GIVEN PASSAGE »
--- START ---
The U.S. House’s Energy and Commerce Committee
released its recommendations for budget reconciliation early last week. A
preliminary review by the Congressional Budget Office projected that, if
implemented, at least 8.6 million Americans would lose their Medicaid coverage
during the coming decade.
That translates to well over 300,000
Illinoisans.
In addition, the CBO projected that 5.1
million more people would lose their health insurance because of the federal
Centers for Medicare & Medicaid Services’ new rules regarding Affordable
Care Act tax credits and restrictions on obtaining and retaining eligibility,
including work requirements.
That would be roughly 190,000 more
Illinoisans, for a total of somewhere around half a million people losing
coverage here.
Another part of the U.S. House’s budget
reconciliation proposal would reduce the federal Medicaid expansion match under
the Affordable Care Act from 90% down to 80% for any state that used its
Medicaid “infrastructure” to provide health insurance to undocumented
residents.
Illinois’ All Kids program and its health
insurance for undocumented senior citizens, as well as the adult insurance
programs that Gov. JB Pritzker wants to cut off, all use the state’s Medicaid
infrastructure to provide state funding for undocumented residents.
If that ultimately passes, the reduction to 80%
would trigger a state law which halts all state funding for Medicaid expansion
under the Affordable Care Act if the federal match falls below 90%.
So, either the state would have to give up
funding health care for undocumented residents or continue to fund them with
state dollars and then pay perhaps $1 billion dollars a year to make up for the
10-point reduction in the federal match.
No way the state could afford to step in and
spend billions upon billions to cover all those folks.
The Congressional Budget Office also released
cost estimates last week for the House Republican budget reconciliation plan,
and it included even more eye-popping numbers about state Medicaid cuts and
increased state costs.
The estimates cover the federal budget years
of 2026 up to and including 2034 (apparently nine fiscal years). According to
the non-partisan CBO estimates, changes to the Medicaid program would result in
“$698 billion less in federal subsidies.”
--- END ---
SUPPLIED DATA »
--- START ---
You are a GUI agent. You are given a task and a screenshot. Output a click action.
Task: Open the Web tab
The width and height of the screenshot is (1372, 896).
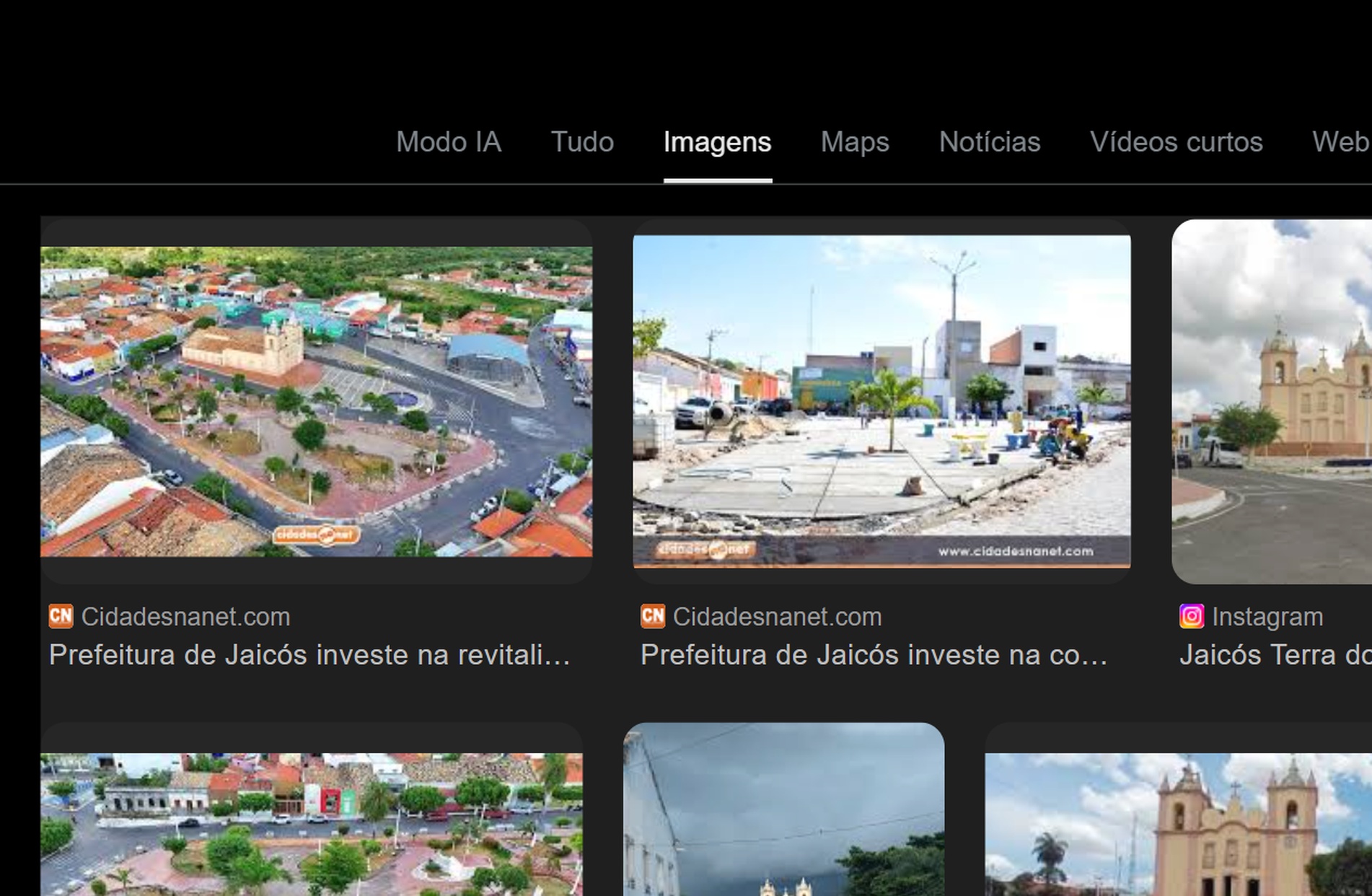click(1340, 142)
--- END ---
TASK SET »
1) According to the passage on Medicaid cuts, to what level would the House proposal lower the federal Medicaid expansion match for states that use Medicaid infrastructure to insure undocumented residents?
2) Pick up the passage on Medicaid cuts after its last sentence and carry it forward in the same style.

RESPONSES TO THE TASKS »
1) 80%, down from 90%

2)
A back of the envelope calculation shows that
would work out to about $24.4 billion in federal Medicaid cuts for Illinois, or
about $2.7 billion a year on average, although the cuts are backloaded. A KFF
report earlier this month showed Illinois received $21.1 billion in annual
federal Medicaid funding out of $606.3 billion in total federal Medicaid
funding, or 3.5%.
The CBO also estimates “$78 billion in
additional state spending, on net, accounting for changes in state
contributions to SNAP and Medicaid and for state tax and spending policies
necessary to finance additional spending,” during the same time period.
That would be about $2.73 billion in
additional expenses for Illinois, or about $303 million per year on average.
Later in the week, Congressional Republican
honchos proposed a “manager’s amendment” to their massive reconciliation bill.
One new item would prohibit private insurance
companies in the Affordable Care Act exchange to pay for abortions unless
“necessary to save the life of the mother or if the pregnancy is a result of an
act of rape or incest.”
Illinois currently requires companies in the
ACA health insurance marketplace to cover abortion if they offer
pregnancy-related benefits, according to the Department of Insurance.
So, if the congressional provision is enacted,
Illinois would have to decide whether to pick up the tab itself or find another
work-around.
The same could happen with the amendment’s
language banning Medicaid coverage of gender-affirming care for adults. The
proposed ban earlier applied only to children.
The amendment would also move up Medicaid work
requirements from the original 2029 start date to 2026, which will undoubtedly
result in more Illinoisans being kicked off, if Arkansas’ disastrous experience
is repeated here.
The budget office claimed that household
resources for those in the bottom 10% of earners would “decrease by an amount
equal to about 2% of income” in 2027 and 4% in future years, due to Medicaid
and SNAP cuts.
Household resources for those in the top 10%
would “increase by an amount equal to 4% for households in the highest [ten
percent] in 2027 and 2% in 2033, mainly because of reductions in the taxes they
owe,” the CBO reported.
We’ll just have to wait and see what the U.S.
Senate does now that the ball is in its court.